Question

Estimate the distance (in nm) between molecules of water vapor at $$100^{\circ} \mathrm{C}$$ and $$1.0 \mathrm{~atm}$$. Assume ideal behavior. Repeat the calculation for liquid water at $$100^{\circ} \mathrm{C},$$ given that the density of water is $$0.96 \mathrm{~g} / \mathrm{cm}^{3}$$ at that temperature. Comment on your results. (Assume each water molecule to be a sphere with a diameter of $$0.3 \mathrm{nm} .$$ ) (Hint: First calculate the number density of water molecules. Next, convert the number density to linear density, that is, the number of molecules in one direction.

Answer

**step1** Analyzing the problem's requirements

The problem asks for an estimation of the distance between water molecules under two different conditions: water vapor and liquid water.

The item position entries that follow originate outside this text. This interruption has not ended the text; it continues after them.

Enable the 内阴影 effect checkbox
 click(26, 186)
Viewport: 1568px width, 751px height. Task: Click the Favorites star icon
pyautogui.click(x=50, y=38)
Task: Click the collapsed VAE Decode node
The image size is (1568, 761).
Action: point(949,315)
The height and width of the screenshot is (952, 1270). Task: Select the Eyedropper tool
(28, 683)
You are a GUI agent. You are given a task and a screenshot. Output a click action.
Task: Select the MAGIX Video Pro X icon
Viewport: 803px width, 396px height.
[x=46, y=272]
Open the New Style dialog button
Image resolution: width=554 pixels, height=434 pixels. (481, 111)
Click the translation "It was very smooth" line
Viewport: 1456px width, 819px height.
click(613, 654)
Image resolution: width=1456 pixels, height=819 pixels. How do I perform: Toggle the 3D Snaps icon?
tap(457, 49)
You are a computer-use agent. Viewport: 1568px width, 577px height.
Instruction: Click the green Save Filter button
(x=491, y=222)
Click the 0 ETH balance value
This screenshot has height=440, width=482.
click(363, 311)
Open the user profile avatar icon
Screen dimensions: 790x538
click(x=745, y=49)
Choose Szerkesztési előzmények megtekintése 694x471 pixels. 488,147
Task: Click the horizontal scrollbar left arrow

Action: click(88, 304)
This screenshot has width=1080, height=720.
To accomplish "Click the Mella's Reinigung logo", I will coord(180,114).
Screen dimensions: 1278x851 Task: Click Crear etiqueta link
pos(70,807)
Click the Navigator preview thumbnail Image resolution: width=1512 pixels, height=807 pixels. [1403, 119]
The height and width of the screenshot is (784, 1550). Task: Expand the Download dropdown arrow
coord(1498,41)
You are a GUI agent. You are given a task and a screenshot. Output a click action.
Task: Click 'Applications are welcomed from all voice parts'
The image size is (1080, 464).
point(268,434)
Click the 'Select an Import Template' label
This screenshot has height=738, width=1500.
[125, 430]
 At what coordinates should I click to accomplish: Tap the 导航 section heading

It provides specific physical parameters such as temperature, pressure, density, and the diameter of a water molecule. The hint suggests calculating number density and then converting it to linear density.

**step2** Assessing compliance with K-5 Common Core standards

As a mathematician adhering to Common Core standards from grade K to grade 5, my methods are limited to elementary arithmetic (addition, subtraction, multiplication, division), basic geometry, and measurement using standard elementary units. This problem, however, requires advanced scientific principles and calculations that fall outside these standards. Specifically, it necessitates the application of the ideal gas law ($$PV=nRT$$), knowledge of molar mass, Avogadro's number, unit conversions (e.g., from atmospheres to Pascals, Celsius to Kelvin, grams per cubic centimeter to molecules per cubic nanometer), and concepts of number density and linear density for molecules. These concepts involve variables and physical laws that are introduced at a much higher educational level than elementary school.

**step3** Conclusion regarding problem solvability within constraints

Since the required methods and underlying scientific concepts (thermodynamics, molecular physics, advanced unit conversions, and calculations involving Avogadro's number) are beyond the scope of K-5 elementary mathematics, I am unable to provide a step-by-step solution for this problem while strictly adhering to the given constraints. Solving this problem accurately would require a level of scientific and mathematical understanding typically acquired in high school or college chemistry/physics, which goes against the instruction to "Do not use methods beyond elementary school level (e.g., avoid using algebraic equations to solve problems)."